## Task objective:
The answer should be an exact copy of the lines from the one with "Task: Open the Estado dropdown arrow" through the end of the listing below, with no other lines.
BEGIN
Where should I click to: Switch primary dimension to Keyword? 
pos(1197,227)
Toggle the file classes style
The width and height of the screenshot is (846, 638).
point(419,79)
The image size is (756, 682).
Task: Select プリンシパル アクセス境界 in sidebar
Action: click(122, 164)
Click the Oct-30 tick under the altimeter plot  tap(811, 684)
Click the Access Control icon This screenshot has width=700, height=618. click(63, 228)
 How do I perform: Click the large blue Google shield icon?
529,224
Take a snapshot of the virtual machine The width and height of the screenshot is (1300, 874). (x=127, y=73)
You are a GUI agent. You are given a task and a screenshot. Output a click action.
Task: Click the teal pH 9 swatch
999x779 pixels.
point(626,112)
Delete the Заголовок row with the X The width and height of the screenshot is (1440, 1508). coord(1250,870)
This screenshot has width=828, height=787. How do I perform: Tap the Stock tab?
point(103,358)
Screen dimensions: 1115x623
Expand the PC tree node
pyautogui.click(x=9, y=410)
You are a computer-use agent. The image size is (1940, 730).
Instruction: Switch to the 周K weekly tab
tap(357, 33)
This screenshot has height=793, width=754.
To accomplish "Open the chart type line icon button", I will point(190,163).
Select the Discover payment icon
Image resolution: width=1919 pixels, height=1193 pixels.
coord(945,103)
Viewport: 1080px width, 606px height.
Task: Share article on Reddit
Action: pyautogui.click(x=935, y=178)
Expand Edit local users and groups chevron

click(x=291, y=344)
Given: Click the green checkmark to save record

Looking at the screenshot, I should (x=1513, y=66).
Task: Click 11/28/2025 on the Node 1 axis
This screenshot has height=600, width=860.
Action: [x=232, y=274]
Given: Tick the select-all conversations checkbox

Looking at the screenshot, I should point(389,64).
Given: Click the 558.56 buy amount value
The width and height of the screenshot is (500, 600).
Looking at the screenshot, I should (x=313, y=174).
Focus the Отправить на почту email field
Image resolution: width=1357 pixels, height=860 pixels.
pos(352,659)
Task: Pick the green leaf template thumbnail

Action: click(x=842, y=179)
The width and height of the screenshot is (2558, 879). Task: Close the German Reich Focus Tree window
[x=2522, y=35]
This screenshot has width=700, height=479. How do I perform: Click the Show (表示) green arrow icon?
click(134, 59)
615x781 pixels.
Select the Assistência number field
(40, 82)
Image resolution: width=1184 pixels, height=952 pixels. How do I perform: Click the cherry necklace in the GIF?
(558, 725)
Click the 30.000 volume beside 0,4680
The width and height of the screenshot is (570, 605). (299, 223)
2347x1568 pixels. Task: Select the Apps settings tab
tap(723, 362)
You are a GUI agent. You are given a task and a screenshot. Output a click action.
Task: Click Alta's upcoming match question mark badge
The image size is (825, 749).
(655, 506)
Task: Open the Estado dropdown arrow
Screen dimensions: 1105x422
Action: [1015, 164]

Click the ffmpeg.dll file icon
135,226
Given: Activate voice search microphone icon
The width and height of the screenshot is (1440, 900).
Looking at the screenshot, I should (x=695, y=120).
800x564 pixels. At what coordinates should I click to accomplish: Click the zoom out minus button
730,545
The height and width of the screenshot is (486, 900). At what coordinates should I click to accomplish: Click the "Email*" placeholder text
END
## Answer section:
Task: Open the Estado dropdown arrow
Screen dimensions: 1105x422
Action: [1015, 164]

Click the ffmpeg.dll file icon
135,226
Given: Activate voice search microphone icon
The width and height of the screenshot is (1440, 900).
Looking at the screenshot, I should (x=695, y=120).
800x564 pixels. At what coordinates should I click to accomplish: Click the zoom out minus button
730,545
The height and width of the screenshot is (486, 900). At what coordinates should I click to accomplish: Click the "Email*" placeholder text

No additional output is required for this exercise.